Download or read book The City of Refuge [New and Expanded Edition] written by Rudolph Fisher. This book was released on 2008-11-03. Available in PDF, EPUB and Kindle. Book excerpt: One of the premier writers of the Harlem Renaissance, Rudolph Fisher wrote short stories depicting the multifaceted black urban experience that are still acclaimed today for their humor, grace, and objective view of Harlem life. Through his words, wrote the New York Times Book Review, “one feels, smells, and tastes his Harlem; its people come alive and one cares about them.” A definitive collection of Fisher’s short stories, The City of Refuge offers vibrant tales that deal with the problems faced by newcomers to the city, ancestor figures who struggle to instill a sense of integrity in the young, problems of violence and vengeance, and tensions of caste and class. This anthology has now been expanded to include seven previously unpublished stories that take up such themes as marital infidelity and passing for black and also relate the further adventures of Jinx and Bubber, the comic duo who appeared in Fisher’s two novels. This new edition also includes two unpublished speeches and the popular article “The Caucasian Storms Harlem,” describing the craze for black music and dance. John McCluskey’s introduction has been updated to place the additional works within the context of Fisher’s career while situating his oeuvre within the broader context of American writing during the twenties. Fisher recognized the dramatic and comic power in African American folklore and music and frequented Harlem’s many cabarets, speakeasies, and nightclubs, and at the core of his work is a strong regard for music as context and counterpoint.

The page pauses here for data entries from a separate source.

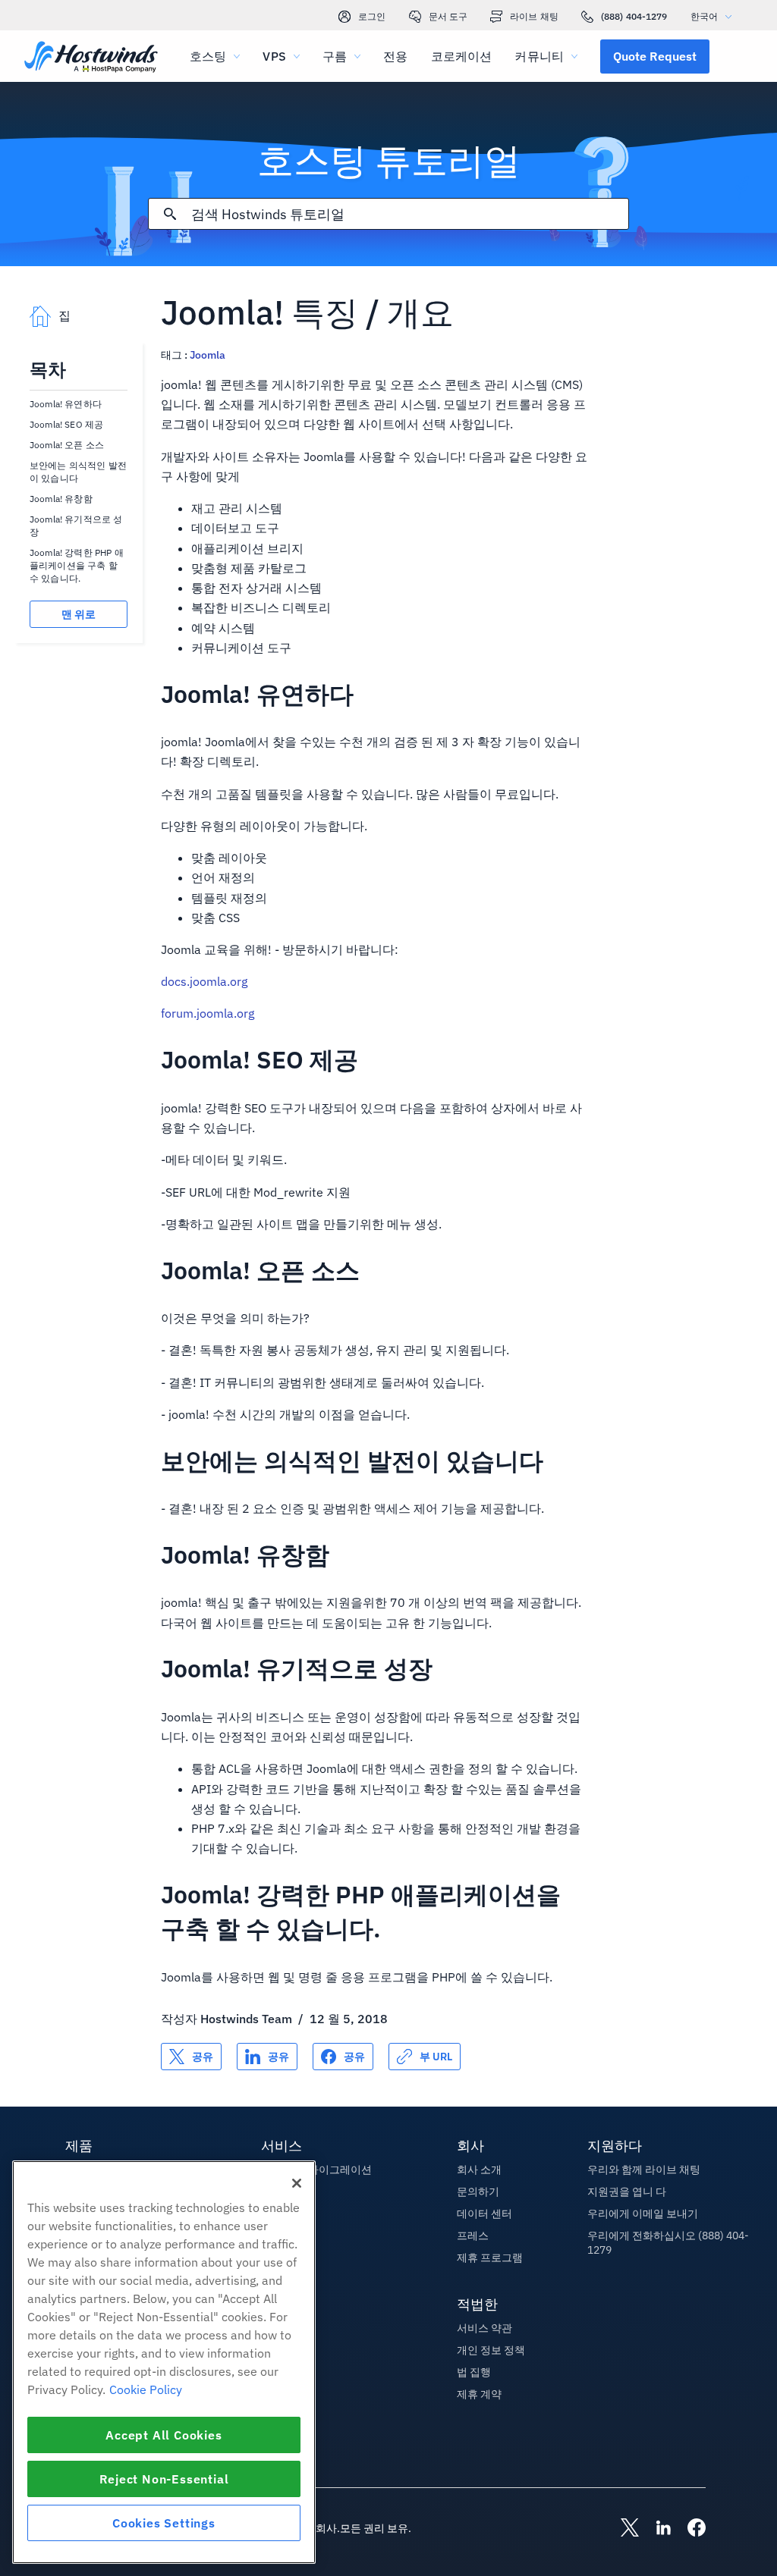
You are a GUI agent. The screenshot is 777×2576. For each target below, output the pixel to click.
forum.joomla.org (207, 1013)
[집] (91, 58)
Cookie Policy (145, 2389)
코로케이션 (461, 56)
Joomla (207, 355)
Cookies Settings (163, 2523)
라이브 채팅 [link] (534, 16)
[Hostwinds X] (622, 2529)
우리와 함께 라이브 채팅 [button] (643, 2169)
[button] (655, 56)
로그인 (371, 16)
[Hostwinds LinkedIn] (655, 2529)
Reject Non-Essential (164, 2479)
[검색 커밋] (170, 214)
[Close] (296, 2183)
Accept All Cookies (163, 2435)
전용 (395, 56)
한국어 (704, 16)
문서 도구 (448, 16)
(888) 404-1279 (634, 16)
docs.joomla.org (204, 981)
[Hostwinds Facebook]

The City of Refuge now better captures the sounds of the city experience by presenting all of Fisher’s known stories. It offers a portrait of Harlem unmatched in depth and range by Fisher’s contemporaries or successors, celebrating, as Booklist noted, “the complexity of black urban life in its encounter with the dangers and delights of the city.” This expanded edition adds new perspectives to that experience and will enhance Fisher’s status for a new generation of readers.